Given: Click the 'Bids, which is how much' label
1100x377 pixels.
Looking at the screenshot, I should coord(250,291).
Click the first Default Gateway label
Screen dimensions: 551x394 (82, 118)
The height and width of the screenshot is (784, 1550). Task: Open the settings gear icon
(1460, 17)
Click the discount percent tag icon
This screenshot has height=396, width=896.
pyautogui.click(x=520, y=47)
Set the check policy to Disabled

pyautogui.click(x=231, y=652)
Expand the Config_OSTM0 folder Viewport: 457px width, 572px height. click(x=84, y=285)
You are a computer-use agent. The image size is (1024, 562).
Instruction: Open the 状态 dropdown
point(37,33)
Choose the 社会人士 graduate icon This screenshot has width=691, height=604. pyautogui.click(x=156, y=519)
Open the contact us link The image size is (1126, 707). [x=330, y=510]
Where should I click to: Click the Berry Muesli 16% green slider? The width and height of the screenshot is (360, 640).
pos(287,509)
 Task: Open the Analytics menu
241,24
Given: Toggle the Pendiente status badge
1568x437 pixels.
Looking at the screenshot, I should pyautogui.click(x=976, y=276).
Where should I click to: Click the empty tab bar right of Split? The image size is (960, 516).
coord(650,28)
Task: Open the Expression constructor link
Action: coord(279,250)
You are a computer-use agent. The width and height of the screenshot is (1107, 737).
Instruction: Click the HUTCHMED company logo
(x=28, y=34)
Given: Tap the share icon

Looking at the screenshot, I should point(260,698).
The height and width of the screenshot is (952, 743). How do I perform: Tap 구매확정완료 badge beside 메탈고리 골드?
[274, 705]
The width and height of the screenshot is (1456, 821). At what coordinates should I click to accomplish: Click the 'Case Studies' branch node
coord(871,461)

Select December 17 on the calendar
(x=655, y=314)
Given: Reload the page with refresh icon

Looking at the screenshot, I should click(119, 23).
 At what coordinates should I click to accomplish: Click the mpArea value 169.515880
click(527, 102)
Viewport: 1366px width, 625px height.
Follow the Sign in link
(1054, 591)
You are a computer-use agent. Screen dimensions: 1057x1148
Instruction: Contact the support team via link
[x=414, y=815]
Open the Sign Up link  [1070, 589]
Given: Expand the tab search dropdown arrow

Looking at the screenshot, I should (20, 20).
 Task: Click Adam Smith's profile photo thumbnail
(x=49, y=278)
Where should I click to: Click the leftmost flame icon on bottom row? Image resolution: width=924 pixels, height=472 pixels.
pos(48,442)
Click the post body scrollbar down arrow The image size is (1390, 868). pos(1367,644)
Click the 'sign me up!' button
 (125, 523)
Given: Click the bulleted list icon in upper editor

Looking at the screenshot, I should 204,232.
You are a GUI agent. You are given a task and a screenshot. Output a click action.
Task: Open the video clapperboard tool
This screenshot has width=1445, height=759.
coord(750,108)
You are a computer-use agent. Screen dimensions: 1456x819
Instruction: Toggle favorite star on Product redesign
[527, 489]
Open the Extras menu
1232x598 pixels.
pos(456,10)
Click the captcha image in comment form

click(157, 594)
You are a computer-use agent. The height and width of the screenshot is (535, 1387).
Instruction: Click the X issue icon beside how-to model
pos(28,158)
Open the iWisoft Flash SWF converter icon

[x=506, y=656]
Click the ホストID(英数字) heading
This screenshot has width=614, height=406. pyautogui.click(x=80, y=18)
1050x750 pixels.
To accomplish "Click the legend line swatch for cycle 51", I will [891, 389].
= = = = = = =
Your task:
Repeat the data verbatim, line after line, leaving nothing out.

Reply:
Given: Click the 'Bids, which is how much' label
1100x377 pixels.
Looking at the screenshot, I should coord(250,291).
Click the first Default Gateway label
Screen dimensions: 551x394 (82, 118)
The height and width of the screenshot is (784, 1550). Task: Open the settings gear icon
(1460, 17)
Click the discount percent tag icon
This screenshot has height=396, width=896.
pyautogui.click(x=520, y=47)
Set the check policy to Disabled

pyautogui.click(x=231, y=652)
Expand the Config_OSTM0 folder Viewport: 457px width, 572px height. click(x=84, y=285)
You are a computer-use agent. The image size is (1024, 562).
Instruction: Open the 状态 dropdown
point(37,33)
Choose the 社会人士 graduate icon This screenshot has width=691, height=604. pyautogui.click(x=156, y=519)
Open the contact us link The image size is (1126, 707). [x=330, y=510]
Where should I click to: Click the Berry Muesli 16% green slider? The width and height of the screenshot is (360, 640).
pos(287,509)
 Task: Open the Analytics menu
241,24
Given: Toggle the Pendiente status badge
1568x437 pixels.
Looking at the screenshot, I should pyautogui.click(x=976, y=276).
Where should I click to: Click the empty tab bar right of Split? The image size is (960, 516).
coord(650,28)
Task: Open the Expression constructor link
Action: coord(279,250)
You are a computer-use agent. The width and height of the screenshot is (1107, 737).
Instruction: Click the HUTCHMED company logo
(x=28, y=34)
Given: Tap the share icon

Looking at the screenshot, I should point(260,698).
The height and width of the screenshot is (952, 743). How do I perform: Tap 구매확정완료 badge beside 메탈고리 골드?
[274, 705]
The width and height of the screenshot is (1456, 821). At what coordinates should I click to accomplish: Click the 'Case Studies' branch node
coord(871,461)

Select December 17 on the calendar
(x=655, y=314)
Given: Reload the page with refresh icon

Looking at the screenshot, I should click(119, 23).
 At what coordinates should I click to accomplish: Click the mpArea value 169.515880
click(527, 102)
Viewport: 1366px width, 625px height.
Follow the Sign in link
(1054, 591)
You are a computer-use agent. Screen dimensions: 1057x1148
Instruction: Contact the support team via link
[x=414, y=815]
Open the Sign Up link  [1070, 589]
Given: Expand the tab search dropdown arrow

Looking at the screenshot, I should (20, 20).
 Task: Click Adam Smith's profile photo thumbnail
(x=49, y=278)
Where should I click to: Click the leftmost flame icon on bottom row? Image resolution: width=924 pixels, height=472 pixels.
pos(48,442)
Click the post body scrollbar down arrow The image size is (1390, 868). pos(1367,644)
Click the 'sign me up!' button
 (125, 523)
Given: Click the bulleted list icon in upper editor

Looking at the screenshot, I should 204,232.
You are a GUI agent. You are given a task and a screenshot. Output a click action.
Task: Open the video clapperboard tool
This screenshot has width=1445, height=759.
coord(750,108)
You are a computer-use agent. Screen dimensions: 1456x819
Instruction: Toggle favorite star on Product redesign
[527, 489]
Open the Extras menu
1232x598 pixels.
pos(456,10)
Click the captcha image in comment form

click(157, 594)
You are a computer-use agent. The height and width of the screenshot is (535, 1387).
Instruction: Click the X issue icon beside how-to model
pos(28,158)
Open the iWisoft Flash SWF converter icon

[x=506, y=656]
Click the ホストID(英数字) heading
This screenshot has width=614, height=406. pyautogui.click(x=80, y=18)
1050x750 pixels.
To accomplish "Click the legend line swatch for cycle 51", I will [891, 389].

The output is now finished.